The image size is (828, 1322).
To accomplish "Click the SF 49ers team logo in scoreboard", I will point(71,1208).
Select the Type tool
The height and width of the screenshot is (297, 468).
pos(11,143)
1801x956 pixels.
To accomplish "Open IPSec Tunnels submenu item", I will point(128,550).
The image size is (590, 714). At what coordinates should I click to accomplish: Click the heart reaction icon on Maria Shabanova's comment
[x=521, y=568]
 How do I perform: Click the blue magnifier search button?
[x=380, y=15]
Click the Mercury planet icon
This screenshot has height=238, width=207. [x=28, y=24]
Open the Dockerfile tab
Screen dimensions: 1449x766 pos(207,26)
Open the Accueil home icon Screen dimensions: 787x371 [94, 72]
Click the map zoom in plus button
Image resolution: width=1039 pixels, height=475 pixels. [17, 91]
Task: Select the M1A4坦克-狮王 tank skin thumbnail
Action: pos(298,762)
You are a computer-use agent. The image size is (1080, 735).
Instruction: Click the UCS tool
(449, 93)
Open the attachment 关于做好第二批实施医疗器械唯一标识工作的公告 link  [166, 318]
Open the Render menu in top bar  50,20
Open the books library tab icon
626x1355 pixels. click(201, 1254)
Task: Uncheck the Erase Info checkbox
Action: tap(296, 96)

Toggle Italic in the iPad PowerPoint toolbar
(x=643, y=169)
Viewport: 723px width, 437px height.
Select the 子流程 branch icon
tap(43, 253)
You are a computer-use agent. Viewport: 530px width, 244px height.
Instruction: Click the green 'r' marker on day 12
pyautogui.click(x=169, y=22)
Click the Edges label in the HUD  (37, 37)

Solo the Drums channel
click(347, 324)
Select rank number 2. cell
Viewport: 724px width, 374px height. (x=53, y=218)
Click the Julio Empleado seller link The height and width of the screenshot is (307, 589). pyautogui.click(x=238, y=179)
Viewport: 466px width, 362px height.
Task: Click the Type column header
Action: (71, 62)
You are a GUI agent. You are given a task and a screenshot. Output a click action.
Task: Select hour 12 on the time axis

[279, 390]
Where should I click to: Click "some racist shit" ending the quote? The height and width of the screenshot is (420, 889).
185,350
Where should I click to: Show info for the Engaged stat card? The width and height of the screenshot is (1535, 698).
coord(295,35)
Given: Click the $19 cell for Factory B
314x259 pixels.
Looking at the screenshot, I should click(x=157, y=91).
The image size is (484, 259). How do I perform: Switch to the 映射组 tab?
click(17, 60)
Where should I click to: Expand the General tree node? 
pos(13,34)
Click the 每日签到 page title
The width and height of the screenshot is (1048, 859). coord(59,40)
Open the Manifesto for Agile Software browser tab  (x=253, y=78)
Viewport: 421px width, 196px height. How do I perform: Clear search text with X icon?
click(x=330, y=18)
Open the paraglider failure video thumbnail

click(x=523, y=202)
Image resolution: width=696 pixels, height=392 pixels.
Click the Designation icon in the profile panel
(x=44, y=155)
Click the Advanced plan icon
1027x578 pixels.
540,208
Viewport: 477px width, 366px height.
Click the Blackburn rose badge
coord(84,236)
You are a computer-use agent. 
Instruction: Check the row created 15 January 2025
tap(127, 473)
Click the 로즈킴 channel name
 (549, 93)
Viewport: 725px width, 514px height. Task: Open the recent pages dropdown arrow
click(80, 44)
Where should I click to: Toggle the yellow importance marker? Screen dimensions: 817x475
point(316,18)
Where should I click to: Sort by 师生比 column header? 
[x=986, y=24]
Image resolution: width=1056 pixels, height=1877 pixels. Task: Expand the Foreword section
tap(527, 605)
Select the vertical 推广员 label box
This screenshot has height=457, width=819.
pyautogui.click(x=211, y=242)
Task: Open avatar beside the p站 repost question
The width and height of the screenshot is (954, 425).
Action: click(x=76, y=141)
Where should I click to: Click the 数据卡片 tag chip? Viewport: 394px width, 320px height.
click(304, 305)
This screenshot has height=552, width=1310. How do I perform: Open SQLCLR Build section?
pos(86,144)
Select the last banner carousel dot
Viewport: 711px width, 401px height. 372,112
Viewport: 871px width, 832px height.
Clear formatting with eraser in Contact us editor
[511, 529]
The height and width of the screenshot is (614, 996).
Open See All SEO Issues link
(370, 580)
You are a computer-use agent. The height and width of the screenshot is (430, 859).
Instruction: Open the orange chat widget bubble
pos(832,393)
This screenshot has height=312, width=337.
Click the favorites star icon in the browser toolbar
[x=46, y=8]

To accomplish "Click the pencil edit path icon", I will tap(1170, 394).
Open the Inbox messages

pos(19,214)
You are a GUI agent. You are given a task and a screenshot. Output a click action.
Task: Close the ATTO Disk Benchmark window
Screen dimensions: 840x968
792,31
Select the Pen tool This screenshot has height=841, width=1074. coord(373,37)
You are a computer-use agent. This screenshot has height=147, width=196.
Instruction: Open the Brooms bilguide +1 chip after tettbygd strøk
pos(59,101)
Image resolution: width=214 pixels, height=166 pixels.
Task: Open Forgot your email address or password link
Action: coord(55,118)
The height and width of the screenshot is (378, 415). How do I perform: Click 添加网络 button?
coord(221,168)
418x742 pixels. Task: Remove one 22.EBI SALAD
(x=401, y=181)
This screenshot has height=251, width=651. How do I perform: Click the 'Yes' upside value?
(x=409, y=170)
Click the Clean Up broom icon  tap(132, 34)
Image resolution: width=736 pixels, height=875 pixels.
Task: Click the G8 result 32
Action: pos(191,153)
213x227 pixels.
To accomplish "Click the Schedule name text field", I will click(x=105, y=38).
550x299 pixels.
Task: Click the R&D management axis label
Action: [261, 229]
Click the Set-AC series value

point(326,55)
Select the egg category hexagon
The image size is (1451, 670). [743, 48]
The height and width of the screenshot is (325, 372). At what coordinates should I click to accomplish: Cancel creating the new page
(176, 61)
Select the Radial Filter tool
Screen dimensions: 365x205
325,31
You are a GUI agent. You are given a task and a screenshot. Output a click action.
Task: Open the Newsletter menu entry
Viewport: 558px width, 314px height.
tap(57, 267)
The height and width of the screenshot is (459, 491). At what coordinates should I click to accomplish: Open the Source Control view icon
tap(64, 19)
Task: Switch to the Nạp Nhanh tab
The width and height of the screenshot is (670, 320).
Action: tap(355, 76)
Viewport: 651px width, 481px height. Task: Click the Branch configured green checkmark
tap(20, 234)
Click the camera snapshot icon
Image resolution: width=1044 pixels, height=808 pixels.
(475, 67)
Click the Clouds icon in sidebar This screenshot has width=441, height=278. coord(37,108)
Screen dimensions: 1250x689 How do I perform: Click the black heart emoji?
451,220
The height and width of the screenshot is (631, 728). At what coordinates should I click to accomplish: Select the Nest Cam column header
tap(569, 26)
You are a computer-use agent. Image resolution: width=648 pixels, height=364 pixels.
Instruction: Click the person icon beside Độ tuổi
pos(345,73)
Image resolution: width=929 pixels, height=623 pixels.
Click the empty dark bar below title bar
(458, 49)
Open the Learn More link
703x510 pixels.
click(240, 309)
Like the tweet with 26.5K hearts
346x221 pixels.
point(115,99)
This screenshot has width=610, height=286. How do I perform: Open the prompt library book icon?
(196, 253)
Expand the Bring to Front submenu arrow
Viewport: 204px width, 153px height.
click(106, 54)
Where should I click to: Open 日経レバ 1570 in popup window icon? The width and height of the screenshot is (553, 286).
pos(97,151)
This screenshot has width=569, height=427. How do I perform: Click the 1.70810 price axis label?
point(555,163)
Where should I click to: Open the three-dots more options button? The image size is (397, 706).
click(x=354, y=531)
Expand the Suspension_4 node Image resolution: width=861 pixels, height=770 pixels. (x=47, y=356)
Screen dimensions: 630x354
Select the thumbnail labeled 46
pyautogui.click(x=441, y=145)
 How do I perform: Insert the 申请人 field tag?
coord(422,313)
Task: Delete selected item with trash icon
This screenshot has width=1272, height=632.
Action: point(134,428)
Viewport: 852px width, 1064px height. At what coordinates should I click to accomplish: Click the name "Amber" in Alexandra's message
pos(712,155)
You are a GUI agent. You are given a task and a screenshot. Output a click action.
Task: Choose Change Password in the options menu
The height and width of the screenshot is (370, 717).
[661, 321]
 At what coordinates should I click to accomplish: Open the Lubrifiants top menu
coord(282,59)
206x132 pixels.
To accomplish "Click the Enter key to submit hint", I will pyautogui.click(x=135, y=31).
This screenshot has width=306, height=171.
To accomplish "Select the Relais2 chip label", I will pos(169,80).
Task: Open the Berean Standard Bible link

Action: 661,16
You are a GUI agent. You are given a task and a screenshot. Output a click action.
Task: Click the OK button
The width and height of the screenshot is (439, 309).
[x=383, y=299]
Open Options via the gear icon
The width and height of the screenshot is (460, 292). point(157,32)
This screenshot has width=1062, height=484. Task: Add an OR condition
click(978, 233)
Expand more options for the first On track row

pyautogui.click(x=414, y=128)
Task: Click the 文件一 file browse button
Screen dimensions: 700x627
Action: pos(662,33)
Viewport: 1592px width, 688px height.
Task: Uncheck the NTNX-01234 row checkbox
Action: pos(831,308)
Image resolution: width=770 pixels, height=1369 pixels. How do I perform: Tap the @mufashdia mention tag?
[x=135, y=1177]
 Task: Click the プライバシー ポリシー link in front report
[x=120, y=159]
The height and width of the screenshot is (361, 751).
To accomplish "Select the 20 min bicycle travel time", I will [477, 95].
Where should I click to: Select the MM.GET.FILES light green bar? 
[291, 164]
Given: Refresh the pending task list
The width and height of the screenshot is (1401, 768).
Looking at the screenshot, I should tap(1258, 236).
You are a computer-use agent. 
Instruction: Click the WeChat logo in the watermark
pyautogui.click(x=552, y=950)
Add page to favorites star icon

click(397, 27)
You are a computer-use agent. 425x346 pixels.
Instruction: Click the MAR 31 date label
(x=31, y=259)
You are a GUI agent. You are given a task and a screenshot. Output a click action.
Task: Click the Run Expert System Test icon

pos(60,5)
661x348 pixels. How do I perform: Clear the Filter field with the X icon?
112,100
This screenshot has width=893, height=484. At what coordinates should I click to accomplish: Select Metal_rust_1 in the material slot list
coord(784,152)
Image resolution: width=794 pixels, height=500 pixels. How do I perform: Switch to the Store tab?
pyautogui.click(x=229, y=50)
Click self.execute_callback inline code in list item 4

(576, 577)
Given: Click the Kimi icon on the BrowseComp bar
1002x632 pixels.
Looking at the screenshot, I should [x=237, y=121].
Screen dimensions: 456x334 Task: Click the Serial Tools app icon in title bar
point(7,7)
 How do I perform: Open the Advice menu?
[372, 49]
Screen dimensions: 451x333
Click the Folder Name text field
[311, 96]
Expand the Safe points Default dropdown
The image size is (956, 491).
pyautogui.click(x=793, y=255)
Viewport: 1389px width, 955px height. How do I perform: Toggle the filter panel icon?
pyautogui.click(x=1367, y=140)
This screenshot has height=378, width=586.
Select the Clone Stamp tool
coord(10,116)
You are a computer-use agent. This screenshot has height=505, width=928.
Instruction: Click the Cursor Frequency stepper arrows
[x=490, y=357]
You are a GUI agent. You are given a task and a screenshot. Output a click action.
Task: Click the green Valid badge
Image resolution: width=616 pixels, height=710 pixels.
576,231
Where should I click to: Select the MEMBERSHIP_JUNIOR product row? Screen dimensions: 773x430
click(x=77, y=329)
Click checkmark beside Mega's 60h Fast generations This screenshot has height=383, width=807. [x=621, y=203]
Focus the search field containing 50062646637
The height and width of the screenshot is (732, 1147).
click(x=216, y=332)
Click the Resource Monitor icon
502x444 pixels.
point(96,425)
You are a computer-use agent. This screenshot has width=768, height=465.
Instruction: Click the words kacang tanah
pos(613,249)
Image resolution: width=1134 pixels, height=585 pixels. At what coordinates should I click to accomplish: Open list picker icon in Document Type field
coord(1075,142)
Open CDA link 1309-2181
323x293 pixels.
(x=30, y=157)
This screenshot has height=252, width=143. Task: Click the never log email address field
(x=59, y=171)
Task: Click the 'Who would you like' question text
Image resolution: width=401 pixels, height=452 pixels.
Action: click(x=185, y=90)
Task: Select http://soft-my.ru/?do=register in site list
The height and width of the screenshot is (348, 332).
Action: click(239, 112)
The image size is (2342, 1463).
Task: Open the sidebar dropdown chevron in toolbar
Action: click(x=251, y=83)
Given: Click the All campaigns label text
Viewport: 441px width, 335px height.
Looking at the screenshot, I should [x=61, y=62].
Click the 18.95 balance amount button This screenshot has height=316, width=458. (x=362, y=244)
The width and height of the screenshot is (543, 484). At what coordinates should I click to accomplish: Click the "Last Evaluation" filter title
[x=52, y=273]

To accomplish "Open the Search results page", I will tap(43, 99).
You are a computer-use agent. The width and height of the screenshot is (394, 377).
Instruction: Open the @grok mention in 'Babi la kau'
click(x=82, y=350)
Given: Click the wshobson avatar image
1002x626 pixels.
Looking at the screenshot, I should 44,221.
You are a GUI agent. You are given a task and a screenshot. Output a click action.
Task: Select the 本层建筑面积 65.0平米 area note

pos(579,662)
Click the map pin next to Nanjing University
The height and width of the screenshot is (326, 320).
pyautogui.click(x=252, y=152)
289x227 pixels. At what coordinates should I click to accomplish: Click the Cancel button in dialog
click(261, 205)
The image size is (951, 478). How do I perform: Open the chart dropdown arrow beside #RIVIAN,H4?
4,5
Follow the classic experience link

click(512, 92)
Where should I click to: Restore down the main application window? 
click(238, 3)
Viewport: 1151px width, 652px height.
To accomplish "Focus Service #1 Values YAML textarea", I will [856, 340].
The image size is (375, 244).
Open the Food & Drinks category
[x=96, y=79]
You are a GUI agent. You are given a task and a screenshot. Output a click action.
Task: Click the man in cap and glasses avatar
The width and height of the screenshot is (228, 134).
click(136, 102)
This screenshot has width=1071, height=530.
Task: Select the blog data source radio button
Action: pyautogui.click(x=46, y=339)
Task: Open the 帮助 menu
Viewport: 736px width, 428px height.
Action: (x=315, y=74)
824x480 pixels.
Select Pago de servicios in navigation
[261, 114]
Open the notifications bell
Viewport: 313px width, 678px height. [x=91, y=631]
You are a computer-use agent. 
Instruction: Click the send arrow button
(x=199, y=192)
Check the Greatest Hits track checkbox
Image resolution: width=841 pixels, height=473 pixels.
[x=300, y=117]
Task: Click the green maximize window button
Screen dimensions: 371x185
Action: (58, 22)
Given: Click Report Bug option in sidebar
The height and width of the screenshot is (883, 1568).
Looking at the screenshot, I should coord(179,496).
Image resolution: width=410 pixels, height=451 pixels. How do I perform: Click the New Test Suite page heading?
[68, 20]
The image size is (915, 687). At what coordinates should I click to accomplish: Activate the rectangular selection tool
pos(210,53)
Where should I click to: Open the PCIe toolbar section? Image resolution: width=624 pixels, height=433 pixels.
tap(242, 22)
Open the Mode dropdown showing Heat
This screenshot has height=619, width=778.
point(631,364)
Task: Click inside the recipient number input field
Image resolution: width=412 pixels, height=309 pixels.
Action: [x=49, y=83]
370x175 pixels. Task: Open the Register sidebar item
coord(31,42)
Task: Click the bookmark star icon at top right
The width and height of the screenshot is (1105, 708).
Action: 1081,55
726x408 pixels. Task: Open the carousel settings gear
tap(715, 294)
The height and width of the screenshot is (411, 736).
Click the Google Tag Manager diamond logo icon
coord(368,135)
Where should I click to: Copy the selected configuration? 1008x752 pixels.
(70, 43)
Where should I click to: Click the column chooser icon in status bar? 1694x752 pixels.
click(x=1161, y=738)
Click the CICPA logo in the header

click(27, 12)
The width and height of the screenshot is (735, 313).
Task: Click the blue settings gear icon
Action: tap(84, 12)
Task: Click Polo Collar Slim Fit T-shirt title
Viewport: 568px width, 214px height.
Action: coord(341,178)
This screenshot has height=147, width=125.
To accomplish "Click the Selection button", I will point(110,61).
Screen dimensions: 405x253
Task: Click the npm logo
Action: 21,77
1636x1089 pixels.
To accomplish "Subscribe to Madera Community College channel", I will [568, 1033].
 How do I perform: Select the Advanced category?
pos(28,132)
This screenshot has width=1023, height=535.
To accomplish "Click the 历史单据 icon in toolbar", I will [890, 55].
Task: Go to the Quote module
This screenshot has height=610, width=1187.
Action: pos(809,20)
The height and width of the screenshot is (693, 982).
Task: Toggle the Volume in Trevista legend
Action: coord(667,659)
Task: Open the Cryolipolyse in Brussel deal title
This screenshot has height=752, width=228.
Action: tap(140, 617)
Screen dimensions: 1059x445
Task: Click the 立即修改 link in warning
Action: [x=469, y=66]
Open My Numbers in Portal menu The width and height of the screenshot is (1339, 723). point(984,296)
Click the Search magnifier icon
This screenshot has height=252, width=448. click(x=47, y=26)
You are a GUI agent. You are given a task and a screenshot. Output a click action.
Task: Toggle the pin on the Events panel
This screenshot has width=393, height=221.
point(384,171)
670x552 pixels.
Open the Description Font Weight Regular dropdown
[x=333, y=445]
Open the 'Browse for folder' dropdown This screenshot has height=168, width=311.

◇ ◇ ◇ ◇ ◇ ◇ ◇

> [Requirement]:
Report every line of the records that contains the word "question".

> [Solution for this task]:
Task: Open avatar beside the p站 repost question
Task: Click the 'Who would you like' question text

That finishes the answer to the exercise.